Loan rehabilitation requires making nine voluntary, affordable monthly payments within a 10-consecutive-month window. The payment amount is based on your discretionary income, typically calculated as a percentage of the difference between your adjusted gross income and 150 percent of the poverty guideline for your family size.18Federal Student Aid. Getting Out of Default After completing rehabilitation, the default notation is removed from your credit report. You can only rehabilitate a given loan once.
Consolidation out of default is the other route. You can consolidate a defaulted loan into a new Direct Consolidation Loan if you either agree to repay under an income-driven plan (and include a completed application) or make three consecutive, voluntary, on-time monthly payments first. Consolidation removes the default status, though unlike rehabilitation, the record of the original default stays on your credit history. For Parent PLUS borrowers, consolidation has the added benefit of opening the door to ICR immediately.

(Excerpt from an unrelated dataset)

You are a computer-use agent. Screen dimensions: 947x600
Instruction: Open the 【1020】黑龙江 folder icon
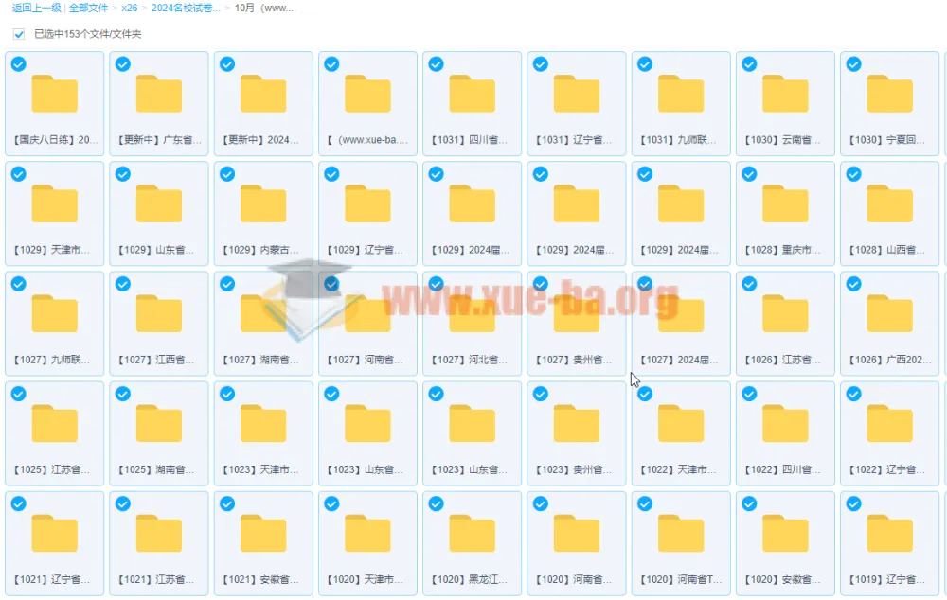472,533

The Fresh Start program, which offered a streamlined way for defaulted borrowers to return to good standing, ended on October 2, 2024.19Federal Student Aid. A Fresh Start for Federal Student Loan Borrowers in Default If you missed that deadline, rehabilitation or consolidation are your remaining options.
When monthly payments feel crushing, a private lender offering a lower interest rate can look appealing. But refinancing a federal Parent PLUS loan into a private loan permanently eliminates every federal protection covered in this article. You lose access to income-driven repayment, deferment and forbearance during financial hardship, Public Service Loan Forgiveness, disability discharge, and death discharge.20Federal Student Aid. Should I Refinance My Federal Student Loans Into a Private Loan? There is no way to undo this. Once the loan is private, you cannot convert it back to a federal loan.
A private loan’s lower rate only helps if you can consistently make the fixed payments. If your income drops, you lose a job, or a health crisis hits, a private lender has no obligation to adjust your payment based on what you earn. The federal safety net exists specifically for those situations, and giving it up for a slightly better rate is a gamble that rarely works in the borrower’s favor.